Adult Swim began airing original shows like Cartoon Network's Space Ghost Coast to Coast, Sealab 2021, and Aqua Teen Hunger Force alongside reruns of Family Guy and Futurama. The network also resurrected UPN's Home Movies, from creator Loren Bouchard, airing it for three more seasons of new episodes. The network has continued to roll out a wide array of new shows over the past decade-and-change, including The Boondocks, Squidbillies, Tom Goes to the Mayor, and stop-motion series Robot Chicken. Adult Swim has also branched out into live-action series, beginning with Tim and Eric Awesome Show Great Job! in 2007 and continuing the trend with Childrens Hospital, NTSF:SD:SUV, The Eric Andre Show, and more.
The 2000s have seen the other broadcast networks continue to falter in their attempts to create animated comedies. ABC tried an animated version of Kevin Smith's Clerks and a new family comedy from Mike Judge, The Goode Family. NBC made a big push with the pricey DreamWorks computer-animated series Father of the Pride, religious group-offending God, the Devil and Bob, and David Spade's semi-autobiographical cartoon Sammy. The WB debuted the comic strip-inspired Baby Blues and the Will Ferrell-voiced The Oblongs, while fellow non-defunct network UPN struck out with stop-motion Gary & Mike and computer animated Game Over. All of these shows lasted less than 13 episodes before being quickly canceled.
While The Simpsons, King of the Hill, and the Seth MacFarlane sitcoms continued to do well for Fox, the network also had its fair share of short-lived animated comedies, all three of them high-profile. Jonah Hill's Allen Gregory – about a precocious genius child – didn't take, along with Arrested Development creator Mitch Hurwitz's animated follow-up Sit Down, Shut Up –based on a live action Australian high school show – and a TV adaptation of Napoleon Dynamite.
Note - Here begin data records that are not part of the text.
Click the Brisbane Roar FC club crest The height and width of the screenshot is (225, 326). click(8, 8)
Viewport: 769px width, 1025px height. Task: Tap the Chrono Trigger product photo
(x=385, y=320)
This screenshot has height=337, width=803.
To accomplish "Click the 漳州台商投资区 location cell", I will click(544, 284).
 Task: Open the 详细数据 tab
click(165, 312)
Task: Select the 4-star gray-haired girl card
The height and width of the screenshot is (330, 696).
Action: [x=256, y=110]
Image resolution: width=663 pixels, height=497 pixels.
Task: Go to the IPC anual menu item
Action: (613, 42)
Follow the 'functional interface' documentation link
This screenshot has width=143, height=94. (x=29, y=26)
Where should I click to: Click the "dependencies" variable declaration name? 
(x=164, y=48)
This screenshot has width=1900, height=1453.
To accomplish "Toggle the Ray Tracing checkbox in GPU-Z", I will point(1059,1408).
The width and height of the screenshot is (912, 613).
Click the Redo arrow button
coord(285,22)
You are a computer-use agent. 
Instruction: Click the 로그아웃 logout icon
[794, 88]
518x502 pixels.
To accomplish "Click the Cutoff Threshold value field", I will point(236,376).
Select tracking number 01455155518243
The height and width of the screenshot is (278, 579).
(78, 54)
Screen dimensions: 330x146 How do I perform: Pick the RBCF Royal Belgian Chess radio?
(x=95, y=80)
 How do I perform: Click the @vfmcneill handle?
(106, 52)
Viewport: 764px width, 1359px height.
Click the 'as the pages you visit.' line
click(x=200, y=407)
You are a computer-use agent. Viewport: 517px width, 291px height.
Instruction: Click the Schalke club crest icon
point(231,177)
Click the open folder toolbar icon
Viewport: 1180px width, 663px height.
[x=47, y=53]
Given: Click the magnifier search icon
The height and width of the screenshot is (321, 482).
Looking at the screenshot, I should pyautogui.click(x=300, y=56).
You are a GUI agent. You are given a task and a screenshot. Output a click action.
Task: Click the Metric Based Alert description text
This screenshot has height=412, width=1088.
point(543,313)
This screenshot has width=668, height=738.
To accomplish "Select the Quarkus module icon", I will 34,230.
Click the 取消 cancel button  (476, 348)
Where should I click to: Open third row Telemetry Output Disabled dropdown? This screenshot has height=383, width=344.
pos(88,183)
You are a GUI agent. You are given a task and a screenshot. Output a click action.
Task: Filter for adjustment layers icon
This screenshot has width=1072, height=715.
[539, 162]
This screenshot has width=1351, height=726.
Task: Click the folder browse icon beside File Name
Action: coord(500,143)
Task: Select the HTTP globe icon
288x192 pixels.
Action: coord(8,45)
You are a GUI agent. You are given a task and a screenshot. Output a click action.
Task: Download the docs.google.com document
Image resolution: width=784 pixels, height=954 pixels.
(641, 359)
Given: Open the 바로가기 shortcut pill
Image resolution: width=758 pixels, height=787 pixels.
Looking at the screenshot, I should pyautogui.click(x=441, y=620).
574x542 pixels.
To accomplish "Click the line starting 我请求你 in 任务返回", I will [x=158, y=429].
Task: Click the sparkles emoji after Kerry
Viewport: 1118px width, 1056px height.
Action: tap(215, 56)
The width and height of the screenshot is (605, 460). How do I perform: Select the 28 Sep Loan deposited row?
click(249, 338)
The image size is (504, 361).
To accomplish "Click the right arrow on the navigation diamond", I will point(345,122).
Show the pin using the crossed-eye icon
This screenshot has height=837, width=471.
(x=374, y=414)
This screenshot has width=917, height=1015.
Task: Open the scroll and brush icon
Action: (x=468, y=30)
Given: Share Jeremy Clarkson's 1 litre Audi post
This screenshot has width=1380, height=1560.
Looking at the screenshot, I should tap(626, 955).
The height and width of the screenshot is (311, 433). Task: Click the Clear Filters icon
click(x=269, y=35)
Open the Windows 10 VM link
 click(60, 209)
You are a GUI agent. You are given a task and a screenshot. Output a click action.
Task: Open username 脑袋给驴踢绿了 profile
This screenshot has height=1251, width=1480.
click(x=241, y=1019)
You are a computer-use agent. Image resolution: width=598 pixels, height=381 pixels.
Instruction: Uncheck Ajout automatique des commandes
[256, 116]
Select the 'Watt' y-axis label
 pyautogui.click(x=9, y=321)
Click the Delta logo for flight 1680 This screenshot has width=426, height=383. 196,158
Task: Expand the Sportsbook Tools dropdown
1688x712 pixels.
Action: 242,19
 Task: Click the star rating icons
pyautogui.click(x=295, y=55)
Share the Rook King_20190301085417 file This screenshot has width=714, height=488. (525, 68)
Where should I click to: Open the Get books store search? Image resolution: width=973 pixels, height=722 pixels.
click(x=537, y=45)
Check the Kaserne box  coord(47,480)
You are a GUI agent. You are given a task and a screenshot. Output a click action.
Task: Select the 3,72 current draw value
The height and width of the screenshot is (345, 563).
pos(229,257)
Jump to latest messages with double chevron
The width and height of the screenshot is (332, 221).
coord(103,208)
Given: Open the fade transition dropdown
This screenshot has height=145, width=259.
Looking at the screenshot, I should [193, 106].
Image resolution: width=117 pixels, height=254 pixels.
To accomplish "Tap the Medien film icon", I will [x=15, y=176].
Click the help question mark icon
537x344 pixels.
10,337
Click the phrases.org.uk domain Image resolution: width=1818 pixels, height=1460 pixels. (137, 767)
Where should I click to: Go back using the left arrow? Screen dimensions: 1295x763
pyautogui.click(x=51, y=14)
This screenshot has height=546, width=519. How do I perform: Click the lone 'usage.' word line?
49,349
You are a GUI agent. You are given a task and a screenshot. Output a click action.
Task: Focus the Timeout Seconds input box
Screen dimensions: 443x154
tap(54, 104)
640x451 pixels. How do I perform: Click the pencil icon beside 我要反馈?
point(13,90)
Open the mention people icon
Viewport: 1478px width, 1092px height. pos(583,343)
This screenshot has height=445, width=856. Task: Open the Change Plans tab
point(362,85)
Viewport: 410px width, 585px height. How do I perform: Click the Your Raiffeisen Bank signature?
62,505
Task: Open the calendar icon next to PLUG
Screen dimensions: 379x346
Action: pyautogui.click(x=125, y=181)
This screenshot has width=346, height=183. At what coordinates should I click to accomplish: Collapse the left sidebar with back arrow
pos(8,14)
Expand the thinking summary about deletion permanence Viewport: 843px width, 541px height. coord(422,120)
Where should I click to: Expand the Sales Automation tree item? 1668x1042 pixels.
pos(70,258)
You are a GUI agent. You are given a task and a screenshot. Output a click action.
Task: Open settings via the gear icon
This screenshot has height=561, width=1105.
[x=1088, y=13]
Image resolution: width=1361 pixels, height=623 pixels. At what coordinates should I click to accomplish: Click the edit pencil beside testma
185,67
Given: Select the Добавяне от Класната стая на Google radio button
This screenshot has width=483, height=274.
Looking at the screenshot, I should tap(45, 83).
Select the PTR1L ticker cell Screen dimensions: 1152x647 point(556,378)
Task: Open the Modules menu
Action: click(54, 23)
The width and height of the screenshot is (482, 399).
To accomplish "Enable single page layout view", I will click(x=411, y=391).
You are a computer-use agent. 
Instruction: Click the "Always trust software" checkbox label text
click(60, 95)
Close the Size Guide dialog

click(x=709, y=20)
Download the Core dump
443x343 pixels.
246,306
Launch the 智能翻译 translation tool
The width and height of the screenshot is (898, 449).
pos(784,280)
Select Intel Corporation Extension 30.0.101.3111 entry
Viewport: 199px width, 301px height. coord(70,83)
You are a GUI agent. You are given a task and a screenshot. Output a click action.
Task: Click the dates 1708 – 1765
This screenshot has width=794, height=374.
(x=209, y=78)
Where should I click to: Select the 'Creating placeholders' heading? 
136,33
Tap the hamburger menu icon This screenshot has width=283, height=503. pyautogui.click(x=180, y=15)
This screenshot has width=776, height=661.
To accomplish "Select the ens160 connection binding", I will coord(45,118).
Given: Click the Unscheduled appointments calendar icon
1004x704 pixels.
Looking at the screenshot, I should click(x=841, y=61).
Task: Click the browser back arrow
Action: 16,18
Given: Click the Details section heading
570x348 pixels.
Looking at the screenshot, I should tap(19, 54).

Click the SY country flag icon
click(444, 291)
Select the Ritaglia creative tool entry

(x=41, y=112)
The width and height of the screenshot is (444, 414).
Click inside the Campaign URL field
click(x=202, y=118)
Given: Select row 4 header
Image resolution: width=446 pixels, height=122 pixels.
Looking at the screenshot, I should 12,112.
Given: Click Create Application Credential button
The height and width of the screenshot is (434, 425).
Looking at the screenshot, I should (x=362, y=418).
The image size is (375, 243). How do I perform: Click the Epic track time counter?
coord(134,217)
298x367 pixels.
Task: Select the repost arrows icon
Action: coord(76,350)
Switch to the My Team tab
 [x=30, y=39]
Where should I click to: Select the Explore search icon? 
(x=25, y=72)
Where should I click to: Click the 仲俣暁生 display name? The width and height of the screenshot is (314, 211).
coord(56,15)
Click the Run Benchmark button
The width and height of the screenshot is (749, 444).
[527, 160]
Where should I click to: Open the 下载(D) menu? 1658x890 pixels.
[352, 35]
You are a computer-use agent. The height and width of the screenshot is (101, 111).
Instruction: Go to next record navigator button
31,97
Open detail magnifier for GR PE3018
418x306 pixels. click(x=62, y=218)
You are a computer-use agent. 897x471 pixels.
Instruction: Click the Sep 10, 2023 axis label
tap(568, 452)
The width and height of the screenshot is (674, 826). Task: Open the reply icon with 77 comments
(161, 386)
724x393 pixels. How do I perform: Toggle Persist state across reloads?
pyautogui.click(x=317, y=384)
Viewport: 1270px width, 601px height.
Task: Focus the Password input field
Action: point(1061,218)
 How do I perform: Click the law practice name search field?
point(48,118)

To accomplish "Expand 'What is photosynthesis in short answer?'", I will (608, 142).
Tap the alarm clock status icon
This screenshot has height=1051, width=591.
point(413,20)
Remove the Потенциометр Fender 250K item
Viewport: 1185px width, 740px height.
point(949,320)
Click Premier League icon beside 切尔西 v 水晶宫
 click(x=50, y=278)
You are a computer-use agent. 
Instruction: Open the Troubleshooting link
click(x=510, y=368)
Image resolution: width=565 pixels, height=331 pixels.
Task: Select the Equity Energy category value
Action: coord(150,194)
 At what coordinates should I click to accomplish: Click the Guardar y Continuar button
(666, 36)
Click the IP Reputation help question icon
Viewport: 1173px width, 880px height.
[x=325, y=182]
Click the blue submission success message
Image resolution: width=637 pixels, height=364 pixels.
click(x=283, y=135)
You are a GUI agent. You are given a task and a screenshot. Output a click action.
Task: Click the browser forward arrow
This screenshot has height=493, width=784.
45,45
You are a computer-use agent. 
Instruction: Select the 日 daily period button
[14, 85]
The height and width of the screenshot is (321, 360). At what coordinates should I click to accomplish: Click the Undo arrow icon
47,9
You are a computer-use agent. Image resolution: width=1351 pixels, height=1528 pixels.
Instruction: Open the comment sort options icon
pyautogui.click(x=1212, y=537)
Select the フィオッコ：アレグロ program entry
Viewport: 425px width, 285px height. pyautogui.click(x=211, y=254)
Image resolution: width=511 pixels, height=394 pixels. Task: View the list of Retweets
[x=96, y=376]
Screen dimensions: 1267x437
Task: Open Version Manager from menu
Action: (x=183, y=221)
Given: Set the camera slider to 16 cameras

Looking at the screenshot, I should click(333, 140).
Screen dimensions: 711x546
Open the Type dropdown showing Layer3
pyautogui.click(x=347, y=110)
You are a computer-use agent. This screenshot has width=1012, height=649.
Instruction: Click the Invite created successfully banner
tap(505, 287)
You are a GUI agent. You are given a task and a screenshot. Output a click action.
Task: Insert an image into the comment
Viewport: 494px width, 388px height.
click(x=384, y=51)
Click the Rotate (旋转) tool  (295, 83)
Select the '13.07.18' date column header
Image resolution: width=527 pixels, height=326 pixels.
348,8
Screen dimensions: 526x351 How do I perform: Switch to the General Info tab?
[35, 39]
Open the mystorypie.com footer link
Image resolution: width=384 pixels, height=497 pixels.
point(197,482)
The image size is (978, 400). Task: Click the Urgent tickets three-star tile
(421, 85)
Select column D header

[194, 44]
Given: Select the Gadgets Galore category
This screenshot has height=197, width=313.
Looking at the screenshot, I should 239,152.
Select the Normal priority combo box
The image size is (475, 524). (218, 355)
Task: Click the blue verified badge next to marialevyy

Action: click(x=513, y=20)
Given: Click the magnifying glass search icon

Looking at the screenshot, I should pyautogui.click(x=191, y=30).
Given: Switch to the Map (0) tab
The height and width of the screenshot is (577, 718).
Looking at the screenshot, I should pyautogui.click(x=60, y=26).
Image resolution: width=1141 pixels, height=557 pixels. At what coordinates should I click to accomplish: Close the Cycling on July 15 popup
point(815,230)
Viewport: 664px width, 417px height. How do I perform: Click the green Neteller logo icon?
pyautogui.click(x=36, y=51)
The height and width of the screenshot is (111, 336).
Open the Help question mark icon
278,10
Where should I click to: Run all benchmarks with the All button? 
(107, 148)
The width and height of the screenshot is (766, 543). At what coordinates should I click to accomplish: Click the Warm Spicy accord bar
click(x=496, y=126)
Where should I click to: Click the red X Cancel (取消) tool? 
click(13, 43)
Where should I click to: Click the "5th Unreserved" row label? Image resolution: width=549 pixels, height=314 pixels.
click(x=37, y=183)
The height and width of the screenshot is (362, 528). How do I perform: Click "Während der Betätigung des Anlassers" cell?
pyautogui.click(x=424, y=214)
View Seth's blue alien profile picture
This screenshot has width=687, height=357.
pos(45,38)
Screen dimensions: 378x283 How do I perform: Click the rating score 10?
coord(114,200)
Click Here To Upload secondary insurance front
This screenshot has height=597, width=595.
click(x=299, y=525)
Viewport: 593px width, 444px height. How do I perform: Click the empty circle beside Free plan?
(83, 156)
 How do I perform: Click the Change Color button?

Fox's only animated non-MacFarlane hit in recent years has been Bob's Burgers. Created by Home Movies' Loren Bouchard, Bob's Burgers stars Jon Benjamin, who's now voicing two of TV's best animated comedies (the other one's Archer). With The Simpsons, Family Guy, and American Dad several season deep into their runs and their ends (probably) closer than their beginnings, Bob's Burgers looks to be the future of animated comedy at Fox (and on network TV). As far as the next few years go in animated sitcoms, you can look for Adult Swim to continue to grow and grow, Comedy Central to launch its new shows Gajillionaires and TripTank, and Fox to launch its new Adult Swim-esque Saturday night animated block, Animation Definition High-Def (or ADHD), this summer.